The grant allows seven Norwich students who are on a commissioning track as active duty officers in the United States military to travel abroad to speak to the people and visit the places in person who comprise a relevant international conflict, free of any charge to the student.
“Thanks to the Olmsted Foundation’s focus on internationalizing American military officers, this grant allows Norwich’s future leaders an immeasurable international experience at no cost to the student,” Peace and War Center Director Travis Morris said. “This experience transforms students, tests their leadership skills through task assignments, and deepens greatly their understanding of these complex conflicts. This experience ultimately makes them smarter and more experienced military officers.”
This is the fourteenth year Norwich has received such a grant from the Olmsted Foundation. Since 2005, approximately 60 students have benefitted from this grant and have travelled to: Tanzania, Macedonia, Kazakhstan, Vietnam, Croatia, Senegal, El Salvador, Chile, Turkey, Georgia and Israel.
New this year, two additional students not supported by the Olmsted grant will also participate to diversify the group. The Peace and War Center will choose and support a cadet planning to pursue an officer post with the Department of Homeland Security’s U.S. Coast Guard. An added layer of internationalization will complement the group through the participation of a cadet from and supported by the Royal Military College of Saint-Jean in Montreal. Peace and War Center students will travel up to Montreal to interview candidates for that position, which will fill the role as the Palestinian perspective contact.
Other student roles include team leader; communication officer; logistics officer; team analyst responsible for the out-report; travel coordinator; budget officer; Israeli perspective; and international perspective.
The Olmsted Foundation provides financial support to the three Service Academies and four of the Senior Military Colleges for these short-term immersion trips, which often provide the undergraduates with their first exposure to a foreign culture.
“We developed skills that will help us sort through floods of information and perspectives to form professional and culturally aware analyses, a skill that will be highly valuable in our futures as officers,” Cadet Elizabeth Gregory said of the 2017 Israel trip.

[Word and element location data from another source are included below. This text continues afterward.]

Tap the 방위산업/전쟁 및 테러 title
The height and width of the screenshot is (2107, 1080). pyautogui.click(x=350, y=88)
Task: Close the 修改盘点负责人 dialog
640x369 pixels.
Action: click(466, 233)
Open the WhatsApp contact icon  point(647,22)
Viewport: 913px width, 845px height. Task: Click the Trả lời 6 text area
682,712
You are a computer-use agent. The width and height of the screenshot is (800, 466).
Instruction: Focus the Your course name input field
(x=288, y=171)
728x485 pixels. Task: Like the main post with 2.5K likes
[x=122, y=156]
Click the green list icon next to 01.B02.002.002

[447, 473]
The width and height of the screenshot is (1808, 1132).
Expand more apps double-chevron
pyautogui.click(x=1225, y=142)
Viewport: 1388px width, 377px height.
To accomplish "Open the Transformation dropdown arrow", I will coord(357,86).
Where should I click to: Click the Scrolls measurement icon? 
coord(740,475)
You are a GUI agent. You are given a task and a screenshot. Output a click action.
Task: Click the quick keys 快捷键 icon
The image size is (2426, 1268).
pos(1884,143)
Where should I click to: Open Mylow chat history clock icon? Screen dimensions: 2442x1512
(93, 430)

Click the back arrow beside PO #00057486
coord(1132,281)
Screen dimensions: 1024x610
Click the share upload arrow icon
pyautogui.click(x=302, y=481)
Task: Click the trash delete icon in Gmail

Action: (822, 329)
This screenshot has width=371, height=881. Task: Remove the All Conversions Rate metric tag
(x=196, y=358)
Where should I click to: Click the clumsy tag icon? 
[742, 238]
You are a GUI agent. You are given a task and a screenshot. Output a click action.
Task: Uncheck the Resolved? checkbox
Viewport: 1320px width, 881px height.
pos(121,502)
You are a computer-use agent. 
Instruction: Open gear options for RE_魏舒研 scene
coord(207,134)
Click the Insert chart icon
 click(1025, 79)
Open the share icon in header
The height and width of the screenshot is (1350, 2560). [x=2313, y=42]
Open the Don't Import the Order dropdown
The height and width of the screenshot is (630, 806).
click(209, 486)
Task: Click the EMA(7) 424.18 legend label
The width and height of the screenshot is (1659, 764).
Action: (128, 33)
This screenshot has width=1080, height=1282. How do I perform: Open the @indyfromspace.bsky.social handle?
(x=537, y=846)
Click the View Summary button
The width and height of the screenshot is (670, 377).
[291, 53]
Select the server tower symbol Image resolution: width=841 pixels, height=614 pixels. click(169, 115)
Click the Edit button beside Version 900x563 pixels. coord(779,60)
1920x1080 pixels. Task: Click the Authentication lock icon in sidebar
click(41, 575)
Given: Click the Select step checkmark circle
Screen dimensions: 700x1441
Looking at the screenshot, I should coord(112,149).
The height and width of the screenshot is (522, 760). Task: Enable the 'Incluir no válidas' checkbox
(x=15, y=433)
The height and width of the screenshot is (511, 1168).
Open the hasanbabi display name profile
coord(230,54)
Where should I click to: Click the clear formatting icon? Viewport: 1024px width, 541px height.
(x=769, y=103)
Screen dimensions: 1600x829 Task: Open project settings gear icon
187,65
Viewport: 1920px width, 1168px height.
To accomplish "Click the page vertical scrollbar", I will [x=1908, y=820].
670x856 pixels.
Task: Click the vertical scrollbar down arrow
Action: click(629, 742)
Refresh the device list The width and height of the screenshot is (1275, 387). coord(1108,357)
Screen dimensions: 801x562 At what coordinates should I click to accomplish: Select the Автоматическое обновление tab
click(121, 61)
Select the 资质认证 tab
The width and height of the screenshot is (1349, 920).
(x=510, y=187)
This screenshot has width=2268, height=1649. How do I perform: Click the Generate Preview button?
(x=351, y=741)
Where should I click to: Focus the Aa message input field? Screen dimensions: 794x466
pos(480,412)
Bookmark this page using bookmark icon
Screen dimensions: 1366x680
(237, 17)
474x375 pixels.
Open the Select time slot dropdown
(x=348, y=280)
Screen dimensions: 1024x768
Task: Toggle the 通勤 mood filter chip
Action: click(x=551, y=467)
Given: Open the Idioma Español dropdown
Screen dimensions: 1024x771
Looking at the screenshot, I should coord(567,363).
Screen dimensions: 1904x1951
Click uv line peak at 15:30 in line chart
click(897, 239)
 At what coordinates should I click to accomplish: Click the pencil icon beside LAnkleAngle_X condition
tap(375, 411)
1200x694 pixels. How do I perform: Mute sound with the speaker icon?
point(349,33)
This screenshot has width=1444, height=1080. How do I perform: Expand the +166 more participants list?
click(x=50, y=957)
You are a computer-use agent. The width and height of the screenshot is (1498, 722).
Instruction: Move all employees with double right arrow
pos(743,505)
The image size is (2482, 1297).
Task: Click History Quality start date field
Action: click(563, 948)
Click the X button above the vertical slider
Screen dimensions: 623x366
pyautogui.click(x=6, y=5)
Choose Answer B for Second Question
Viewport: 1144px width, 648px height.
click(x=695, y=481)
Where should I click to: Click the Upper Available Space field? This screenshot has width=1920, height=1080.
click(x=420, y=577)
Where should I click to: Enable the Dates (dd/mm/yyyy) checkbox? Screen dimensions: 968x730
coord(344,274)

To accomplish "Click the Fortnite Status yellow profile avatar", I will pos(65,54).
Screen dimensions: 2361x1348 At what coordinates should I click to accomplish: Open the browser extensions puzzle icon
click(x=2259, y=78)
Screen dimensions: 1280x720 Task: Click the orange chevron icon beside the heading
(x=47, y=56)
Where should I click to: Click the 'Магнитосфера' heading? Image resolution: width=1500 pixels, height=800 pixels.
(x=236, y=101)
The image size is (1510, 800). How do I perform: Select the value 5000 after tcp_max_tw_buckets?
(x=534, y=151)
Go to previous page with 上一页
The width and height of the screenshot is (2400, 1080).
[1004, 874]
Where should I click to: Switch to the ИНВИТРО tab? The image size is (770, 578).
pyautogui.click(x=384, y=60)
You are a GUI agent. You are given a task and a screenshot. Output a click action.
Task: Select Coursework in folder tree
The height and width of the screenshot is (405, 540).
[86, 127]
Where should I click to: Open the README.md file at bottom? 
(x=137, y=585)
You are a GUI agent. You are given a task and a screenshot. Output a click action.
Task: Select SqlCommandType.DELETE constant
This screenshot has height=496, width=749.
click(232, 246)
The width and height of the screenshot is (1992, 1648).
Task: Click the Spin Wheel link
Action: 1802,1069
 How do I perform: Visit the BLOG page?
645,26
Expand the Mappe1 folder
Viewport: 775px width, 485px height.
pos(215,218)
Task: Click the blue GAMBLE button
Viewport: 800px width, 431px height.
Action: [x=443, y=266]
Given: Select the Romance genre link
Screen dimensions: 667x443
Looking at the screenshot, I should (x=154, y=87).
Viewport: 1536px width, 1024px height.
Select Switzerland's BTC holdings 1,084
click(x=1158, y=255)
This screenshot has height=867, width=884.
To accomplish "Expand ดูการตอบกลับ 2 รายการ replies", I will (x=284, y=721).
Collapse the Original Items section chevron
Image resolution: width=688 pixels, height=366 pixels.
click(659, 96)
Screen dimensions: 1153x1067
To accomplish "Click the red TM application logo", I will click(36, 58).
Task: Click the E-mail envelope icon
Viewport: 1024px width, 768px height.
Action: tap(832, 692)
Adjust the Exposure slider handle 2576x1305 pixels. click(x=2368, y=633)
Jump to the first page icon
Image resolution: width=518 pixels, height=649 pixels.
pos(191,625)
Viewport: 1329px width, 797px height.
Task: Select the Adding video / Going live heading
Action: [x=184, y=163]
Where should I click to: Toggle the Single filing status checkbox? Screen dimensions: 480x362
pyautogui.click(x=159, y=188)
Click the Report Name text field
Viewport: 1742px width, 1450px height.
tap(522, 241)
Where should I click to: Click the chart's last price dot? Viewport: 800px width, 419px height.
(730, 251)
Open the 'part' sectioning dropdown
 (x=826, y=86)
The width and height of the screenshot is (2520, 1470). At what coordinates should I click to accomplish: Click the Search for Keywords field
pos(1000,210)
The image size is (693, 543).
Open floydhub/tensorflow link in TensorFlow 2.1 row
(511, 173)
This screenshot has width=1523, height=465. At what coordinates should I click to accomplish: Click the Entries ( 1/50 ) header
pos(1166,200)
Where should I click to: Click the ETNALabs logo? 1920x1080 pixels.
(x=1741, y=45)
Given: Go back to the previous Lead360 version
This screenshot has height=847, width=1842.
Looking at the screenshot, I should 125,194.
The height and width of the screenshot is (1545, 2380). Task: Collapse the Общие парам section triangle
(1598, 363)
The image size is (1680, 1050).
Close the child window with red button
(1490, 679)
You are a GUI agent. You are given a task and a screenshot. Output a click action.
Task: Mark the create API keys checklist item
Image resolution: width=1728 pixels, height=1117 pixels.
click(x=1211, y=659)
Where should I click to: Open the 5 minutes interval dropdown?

Since 1959, the Olmsted Foundation’s Scholar Program has challenged young military officers to learn a foreign language and pursue graduate studies in that language at a foreign university. The Olmsted Foundation was created through an endowment from Gen. George Olmsted, an Army major general who served with distinction in World War II and went on to become a philanthropist and a successful businessman in the insurance and banking industries.